To codify religious freedom is to constrain its reach

Your editorial (18/11) implies that all faiths are equal and that everyone’s rights, believers and unbelievers alike, will be protected. All faiths, and beliefs too, have concrete consequences, many of them horrible. In one faith it might be anti-Semitism that is scripture-based; in another, the right to beat wives and daughters; in another, stoning for adultery.

The proposed legislation cannot cherrypick one claim to revelation from God against another just because it deems one teaching “good” and another “bad” in the modern world.

Nicholas Partridge, Perth

As one conservative lawyer to another, I congratulate Peta Credlin for her succinct defence of our traditional liberties. We are fortunate to be the inheritors of an English common law presumption that, as she puts it, “we have the freedom to do anything that’s not expressly prohibited, rather than only the freedom that parliament has allowed us”.

Hence the annoyance with politicians who boast of “giving us back” freedoms curtailed by Covid-19. And, paradoxically, it is that presumption of freedom that is sometimes risked by well-meaning human rights codes.

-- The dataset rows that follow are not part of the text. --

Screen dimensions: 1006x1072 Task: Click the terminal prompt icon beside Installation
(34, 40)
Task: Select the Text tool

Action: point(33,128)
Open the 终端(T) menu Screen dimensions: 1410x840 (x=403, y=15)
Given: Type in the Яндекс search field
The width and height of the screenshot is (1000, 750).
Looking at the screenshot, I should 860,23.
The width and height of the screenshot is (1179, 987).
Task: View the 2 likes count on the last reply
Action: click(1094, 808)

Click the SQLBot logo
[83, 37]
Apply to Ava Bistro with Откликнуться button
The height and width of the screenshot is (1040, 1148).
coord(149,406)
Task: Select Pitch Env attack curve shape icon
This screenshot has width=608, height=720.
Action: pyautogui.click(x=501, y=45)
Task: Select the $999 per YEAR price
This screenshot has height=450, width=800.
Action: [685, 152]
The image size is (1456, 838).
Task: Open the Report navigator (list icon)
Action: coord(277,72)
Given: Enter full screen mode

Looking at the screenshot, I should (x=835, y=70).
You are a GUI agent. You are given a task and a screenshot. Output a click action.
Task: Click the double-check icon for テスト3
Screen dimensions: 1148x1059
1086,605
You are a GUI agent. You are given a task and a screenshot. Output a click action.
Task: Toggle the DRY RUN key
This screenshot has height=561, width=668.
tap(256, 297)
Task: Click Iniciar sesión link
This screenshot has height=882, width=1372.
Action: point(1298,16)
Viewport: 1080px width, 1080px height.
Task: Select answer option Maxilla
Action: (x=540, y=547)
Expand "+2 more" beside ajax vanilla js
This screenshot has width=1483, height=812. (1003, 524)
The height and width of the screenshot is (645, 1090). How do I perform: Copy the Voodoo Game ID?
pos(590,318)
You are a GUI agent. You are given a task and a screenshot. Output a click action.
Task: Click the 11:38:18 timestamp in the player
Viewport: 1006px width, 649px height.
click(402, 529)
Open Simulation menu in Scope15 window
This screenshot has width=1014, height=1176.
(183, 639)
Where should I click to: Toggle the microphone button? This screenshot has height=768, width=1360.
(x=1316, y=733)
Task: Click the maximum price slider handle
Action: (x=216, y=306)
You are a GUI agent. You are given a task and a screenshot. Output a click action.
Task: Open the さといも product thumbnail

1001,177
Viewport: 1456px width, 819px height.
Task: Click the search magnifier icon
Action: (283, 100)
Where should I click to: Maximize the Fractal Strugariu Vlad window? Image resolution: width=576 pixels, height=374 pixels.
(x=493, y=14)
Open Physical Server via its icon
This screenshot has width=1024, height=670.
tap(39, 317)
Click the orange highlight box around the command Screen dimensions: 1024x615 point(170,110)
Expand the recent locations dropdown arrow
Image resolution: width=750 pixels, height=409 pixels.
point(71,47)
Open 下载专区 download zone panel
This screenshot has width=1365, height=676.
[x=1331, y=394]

Any formula of legislative words, not least those common to such codes, has a penumbra of interpretative doubt. One person’s right may clash with those of another; the more sweepingly expressed, the greater potential for that clash. Better for parliaments to tread cautiously in such matters and for MPs to rigorously scrutinise on our behalf any emergency laws that threaten that presumption in favour of freedom.

John Kidd, Auchenflower, Qld

I was startled to read that the religious discrimination bill will override state laws protecting LGBTQI+ staff from discrimination by faith-based organisations.

Tasmania has had such a law for over 20 years and it has worked well to foster safer, more inclusive workplaces without any complaints from faith leaders.

If that law is overridden, it will put at risk staff who came out knowing they were protected. It will also lower the quality of faith-based services because staff selection will not be based on merit alone.